The most surprising of all was Jeep, who raced over and threw her arms around me with a granddaughtery hug. She pulled her face back so she could look me in the eyes with her sweet gorgeous red-haired freckly face.
“I knew you’d figure it out,” she shouted like Princess Leia telling Han Solo she always knew he could be a hero. Then her face turned serious, or as serious as a face can turn when it still wants to smile the biggest smile in the history of smiles. “You’re not going to forget this time, are you? You’re not going to open your journal to this story someday and get all regret-filled and whine, ‘OMG, how could I forget that moment?’”
They were all crowded around me, patting me on the shoulder and back and tousling my hair in delight, but Jeep’s question stopped them all in their tracks and quieted the room.
I looked at them all one by one, the characters who had sprung from nowhere into my mind and now, at last, into my heart, and I desperately wanted to tell them “No, I’ll never forget and I will race to the keyboard and I won’t stop typing until I’ve told all of your stories.”
But I never wanted to disappoint them ever again.
So I repeated, “I promise to try,” but this time I said it through grateful tears and with the pen racing across the page as if possessed.

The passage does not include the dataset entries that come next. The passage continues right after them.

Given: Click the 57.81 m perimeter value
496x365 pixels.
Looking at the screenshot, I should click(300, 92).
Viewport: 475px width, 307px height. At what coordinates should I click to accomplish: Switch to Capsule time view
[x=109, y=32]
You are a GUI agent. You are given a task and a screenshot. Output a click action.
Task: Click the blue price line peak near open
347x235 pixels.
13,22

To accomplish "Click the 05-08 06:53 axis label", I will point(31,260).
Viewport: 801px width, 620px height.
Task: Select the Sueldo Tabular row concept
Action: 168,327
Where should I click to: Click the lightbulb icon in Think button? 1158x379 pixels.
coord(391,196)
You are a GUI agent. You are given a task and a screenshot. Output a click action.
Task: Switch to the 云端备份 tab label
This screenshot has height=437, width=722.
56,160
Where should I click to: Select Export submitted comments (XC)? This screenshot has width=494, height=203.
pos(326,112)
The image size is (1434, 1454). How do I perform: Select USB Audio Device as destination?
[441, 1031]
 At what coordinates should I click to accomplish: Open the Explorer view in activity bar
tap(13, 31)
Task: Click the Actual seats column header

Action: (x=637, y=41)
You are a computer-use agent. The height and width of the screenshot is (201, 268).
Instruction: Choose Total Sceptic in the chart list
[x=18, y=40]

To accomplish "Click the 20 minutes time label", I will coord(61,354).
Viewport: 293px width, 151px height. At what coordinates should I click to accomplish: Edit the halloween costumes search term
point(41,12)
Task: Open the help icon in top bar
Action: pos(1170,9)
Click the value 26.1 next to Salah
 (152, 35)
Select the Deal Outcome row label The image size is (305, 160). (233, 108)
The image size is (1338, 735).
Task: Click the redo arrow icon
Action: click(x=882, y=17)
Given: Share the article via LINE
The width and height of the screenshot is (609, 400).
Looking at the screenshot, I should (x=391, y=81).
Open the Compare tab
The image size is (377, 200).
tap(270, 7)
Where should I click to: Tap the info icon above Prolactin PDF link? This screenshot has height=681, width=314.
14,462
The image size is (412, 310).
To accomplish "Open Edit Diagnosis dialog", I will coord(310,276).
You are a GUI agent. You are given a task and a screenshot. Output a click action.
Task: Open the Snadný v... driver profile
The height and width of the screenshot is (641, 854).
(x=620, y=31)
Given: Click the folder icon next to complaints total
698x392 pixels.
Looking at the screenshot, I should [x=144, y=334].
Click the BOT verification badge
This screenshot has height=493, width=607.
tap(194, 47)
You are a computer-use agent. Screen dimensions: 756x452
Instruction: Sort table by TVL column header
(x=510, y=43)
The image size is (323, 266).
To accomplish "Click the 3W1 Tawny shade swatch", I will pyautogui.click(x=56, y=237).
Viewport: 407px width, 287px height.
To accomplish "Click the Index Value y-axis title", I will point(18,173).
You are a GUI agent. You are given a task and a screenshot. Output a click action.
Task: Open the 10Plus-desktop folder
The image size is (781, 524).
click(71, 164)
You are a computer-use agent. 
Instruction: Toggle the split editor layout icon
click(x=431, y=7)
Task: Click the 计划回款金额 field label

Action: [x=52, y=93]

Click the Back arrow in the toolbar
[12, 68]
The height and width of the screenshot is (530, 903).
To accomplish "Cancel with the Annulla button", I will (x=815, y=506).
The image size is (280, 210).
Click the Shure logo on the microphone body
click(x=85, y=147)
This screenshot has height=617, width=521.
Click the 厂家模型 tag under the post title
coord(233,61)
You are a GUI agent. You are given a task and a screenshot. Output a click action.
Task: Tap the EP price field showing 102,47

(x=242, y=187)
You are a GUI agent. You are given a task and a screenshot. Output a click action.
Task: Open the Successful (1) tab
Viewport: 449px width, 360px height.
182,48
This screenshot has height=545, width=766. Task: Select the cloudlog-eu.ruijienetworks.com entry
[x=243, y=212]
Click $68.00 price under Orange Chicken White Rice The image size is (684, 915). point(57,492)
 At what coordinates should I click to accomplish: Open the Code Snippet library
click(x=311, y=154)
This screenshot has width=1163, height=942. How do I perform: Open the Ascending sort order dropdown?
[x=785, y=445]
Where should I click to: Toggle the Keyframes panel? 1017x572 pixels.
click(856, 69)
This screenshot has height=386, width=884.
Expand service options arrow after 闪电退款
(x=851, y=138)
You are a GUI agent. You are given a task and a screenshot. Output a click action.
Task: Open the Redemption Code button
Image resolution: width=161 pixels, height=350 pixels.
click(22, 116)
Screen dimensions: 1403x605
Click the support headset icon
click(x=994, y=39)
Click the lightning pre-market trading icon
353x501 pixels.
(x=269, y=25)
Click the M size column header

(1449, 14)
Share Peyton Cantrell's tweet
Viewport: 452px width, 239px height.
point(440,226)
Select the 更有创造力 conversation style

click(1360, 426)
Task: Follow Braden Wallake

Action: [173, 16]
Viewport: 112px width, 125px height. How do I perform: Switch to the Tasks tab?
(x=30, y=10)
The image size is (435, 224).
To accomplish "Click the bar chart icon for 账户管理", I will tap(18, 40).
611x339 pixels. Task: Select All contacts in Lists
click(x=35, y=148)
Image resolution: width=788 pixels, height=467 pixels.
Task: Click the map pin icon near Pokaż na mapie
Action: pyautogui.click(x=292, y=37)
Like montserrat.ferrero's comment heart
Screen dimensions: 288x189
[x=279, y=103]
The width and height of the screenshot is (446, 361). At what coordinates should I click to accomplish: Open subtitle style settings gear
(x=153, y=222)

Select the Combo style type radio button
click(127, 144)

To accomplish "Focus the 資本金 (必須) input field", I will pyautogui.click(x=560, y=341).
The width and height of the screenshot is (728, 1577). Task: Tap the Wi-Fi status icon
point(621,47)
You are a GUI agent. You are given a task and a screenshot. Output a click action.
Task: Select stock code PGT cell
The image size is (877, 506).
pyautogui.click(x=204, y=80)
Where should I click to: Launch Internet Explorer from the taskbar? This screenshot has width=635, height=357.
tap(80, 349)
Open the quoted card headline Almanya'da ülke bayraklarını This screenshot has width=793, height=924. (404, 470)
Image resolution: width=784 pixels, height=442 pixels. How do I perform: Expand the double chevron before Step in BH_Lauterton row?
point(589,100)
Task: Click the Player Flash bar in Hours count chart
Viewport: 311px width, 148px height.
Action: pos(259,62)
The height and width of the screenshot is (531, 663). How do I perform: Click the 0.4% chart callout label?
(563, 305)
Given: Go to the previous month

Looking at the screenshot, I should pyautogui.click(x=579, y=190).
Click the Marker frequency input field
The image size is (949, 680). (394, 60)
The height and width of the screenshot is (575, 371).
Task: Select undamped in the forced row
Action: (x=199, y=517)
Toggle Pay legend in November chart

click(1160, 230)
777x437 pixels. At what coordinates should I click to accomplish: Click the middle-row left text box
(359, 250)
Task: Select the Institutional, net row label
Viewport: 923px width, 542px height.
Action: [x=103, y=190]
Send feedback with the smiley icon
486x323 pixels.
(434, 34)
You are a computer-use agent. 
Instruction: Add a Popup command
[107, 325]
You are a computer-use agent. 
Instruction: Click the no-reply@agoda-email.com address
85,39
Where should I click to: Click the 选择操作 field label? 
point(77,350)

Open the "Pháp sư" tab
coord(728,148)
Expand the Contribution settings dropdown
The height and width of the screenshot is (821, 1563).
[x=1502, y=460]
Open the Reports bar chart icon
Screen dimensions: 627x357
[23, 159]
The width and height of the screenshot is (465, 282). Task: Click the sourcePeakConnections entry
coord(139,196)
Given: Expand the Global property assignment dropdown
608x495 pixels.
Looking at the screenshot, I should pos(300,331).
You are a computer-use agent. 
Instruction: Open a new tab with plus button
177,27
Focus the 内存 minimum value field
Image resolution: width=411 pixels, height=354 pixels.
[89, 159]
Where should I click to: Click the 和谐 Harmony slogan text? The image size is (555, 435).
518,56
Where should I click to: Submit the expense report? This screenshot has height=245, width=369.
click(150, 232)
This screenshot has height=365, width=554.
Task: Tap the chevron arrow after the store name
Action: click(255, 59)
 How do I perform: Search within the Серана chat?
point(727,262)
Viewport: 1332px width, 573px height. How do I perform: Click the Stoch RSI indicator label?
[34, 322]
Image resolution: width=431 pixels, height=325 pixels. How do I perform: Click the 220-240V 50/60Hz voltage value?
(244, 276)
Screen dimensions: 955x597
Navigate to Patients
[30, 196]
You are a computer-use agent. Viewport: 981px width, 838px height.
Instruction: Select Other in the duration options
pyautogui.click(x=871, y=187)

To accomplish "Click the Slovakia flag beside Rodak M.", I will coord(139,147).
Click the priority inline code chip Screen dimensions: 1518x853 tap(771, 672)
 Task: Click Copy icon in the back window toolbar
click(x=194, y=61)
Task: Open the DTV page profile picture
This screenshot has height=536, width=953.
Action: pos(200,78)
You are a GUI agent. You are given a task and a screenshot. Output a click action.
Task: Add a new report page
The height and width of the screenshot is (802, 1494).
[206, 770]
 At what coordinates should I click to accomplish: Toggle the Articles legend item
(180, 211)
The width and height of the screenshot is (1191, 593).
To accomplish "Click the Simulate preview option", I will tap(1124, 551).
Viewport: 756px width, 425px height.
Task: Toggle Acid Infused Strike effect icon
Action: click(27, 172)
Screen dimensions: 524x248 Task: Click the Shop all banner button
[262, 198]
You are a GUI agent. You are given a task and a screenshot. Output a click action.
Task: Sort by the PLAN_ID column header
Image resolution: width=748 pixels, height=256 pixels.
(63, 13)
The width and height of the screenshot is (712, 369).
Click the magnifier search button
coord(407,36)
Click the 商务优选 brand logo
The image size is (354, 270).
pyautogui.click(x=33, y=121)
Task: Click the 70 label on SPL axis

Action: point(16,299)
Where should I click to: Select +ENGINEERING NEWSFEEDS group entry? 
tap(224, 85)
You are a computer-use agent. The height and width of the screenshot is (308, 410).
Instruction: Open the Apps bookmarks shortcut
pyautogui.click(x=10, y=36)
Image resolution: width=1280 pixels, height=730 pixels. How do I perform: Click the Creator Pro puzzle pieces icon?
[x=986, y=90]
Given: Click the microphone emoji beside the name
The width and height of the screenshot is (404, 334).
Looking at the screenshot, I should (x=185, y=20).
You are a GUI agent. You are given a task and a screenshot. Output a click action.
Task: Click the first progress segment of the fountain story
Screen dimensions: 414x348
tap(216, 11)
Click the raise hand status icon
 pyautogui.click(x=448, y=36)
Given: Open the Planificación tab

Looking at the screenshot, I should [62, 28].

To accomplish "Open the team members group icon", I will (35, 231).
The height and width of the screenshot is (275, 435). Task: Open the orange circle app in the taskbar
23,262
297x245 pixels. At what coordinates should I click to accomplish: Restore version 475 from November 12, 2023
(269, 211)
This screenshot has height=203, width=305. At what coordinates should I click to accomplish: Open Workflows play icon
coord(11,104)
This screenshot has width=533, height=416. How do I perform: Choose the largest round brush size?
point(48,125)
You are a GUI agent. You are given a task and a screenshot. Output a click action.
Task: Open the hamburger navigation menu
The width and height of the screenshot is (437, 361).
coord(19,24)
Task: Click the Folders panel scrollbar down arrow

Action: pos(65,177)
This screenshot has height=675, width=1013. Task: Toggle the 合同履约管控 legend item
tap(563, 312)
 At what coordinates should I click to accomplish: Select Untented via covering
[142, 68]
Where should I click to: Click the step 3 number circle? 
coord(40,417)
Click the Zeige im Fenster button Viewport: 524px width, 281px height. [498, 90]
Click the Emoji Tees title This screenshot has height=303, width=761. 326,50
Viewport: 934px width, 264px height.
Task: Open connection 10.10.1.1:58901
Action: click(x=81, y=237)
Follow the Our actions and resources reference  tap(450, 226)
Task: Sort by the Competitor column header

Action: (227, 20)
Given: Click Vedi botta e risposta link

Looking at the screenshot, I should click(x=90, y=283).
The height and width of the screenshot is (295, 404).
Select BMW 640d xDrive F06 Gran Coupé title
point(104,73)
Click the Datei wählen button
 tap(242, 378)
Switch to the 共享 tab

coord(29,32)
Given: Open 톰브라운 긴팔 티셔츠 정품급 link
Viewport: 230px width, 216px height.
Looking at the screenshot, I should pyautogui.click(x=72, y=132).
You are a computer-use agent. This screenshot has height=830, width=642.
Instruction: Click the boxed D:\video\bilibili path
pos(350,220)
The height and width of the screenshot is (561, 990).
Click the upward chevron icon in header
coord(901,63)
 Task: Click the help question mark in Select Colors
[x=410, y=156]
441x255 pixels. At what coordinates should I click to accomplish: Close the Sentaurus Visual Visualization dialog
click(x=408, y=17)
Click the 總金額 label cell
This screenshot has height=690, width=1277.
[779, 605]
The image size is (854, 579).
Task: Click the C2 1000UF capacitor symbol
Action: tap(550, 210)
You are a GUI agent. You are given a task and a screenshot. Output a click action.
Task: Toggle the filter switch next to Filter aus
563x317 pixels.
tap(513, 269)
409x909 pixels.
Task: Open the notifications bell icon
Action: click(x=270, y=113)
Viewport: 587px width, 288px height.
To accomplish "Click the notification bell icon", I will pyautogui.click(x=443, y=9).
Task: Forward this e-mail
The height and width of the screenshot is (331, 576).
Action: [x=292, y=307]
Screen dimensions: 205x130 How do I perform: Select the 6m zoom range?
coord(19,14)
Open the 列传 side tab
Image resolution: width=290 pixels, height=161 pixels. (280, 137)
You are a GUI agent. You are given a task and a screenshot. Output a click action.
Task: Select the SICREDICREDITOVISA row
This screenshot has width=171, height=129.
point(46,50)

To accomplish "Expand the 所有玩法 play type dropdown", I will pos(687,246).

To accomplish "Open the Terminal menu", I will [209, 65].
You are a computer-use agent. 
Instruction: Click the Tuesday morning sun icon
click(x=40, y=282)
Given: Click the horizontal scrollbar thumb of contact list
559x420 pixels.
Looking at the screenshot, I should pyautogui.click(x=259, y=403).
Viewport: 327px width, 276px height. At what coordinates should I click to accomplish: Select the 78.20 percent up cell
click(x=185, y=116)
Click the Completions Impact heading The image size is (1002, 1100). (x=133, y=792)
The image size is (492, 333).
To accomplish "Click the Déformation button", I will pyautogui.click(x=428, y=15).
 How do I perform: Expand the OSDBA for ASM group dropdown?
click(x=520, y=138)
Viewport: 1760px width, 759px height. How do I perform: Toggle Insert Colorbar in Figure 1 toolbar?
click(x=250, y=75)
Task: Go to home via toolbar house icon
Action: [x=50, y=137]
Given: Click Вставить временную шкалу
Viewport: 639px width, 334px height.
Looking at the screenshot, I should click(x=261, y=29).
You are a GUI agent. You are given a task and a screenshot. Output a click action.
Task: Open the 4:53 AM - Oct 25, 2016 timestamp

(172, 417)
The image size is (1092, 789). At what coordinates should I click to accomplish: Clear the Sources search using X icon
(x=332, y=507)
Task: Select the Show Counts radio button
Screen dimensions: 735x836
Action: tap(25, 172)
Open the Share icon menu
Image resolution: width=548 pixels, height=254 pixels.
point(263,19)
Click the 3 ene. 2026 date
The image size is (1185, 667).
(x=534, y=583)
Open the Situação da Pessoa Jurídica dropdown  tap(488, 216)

And so they let out a collective sigh that could have been relief or anticipation or anxious hope.
Jeep smiled and nodded. But she was the most hopeful because she was the most recently emerged, so I looked over at Devin, the young man who so wanted to see his share of dinosaurs before I die. I was relieved to see he was smiling, too, a more wary smile than Jeep’s excited grin, but a smile with more hope than I’d ever seen in his eyes — and he seemed to forgive me that I’d never actually seen any look in his eyes before.
“Maybe this is the time you follow through,” Devin said. “Maybe this is the breakthrough day.”
“I’m almost ready to promise more,” I said, “but I’m afraid because I’ve broken so many promises to you before.”
“Then, no promises,” Hank said, and he took me by the shoulders again and turned me toward the keyboard. I took a tentative step, and he gently pushed me the rest of the way.
“Good boy,” he said, and hopped back into my brain. “Now have fun.”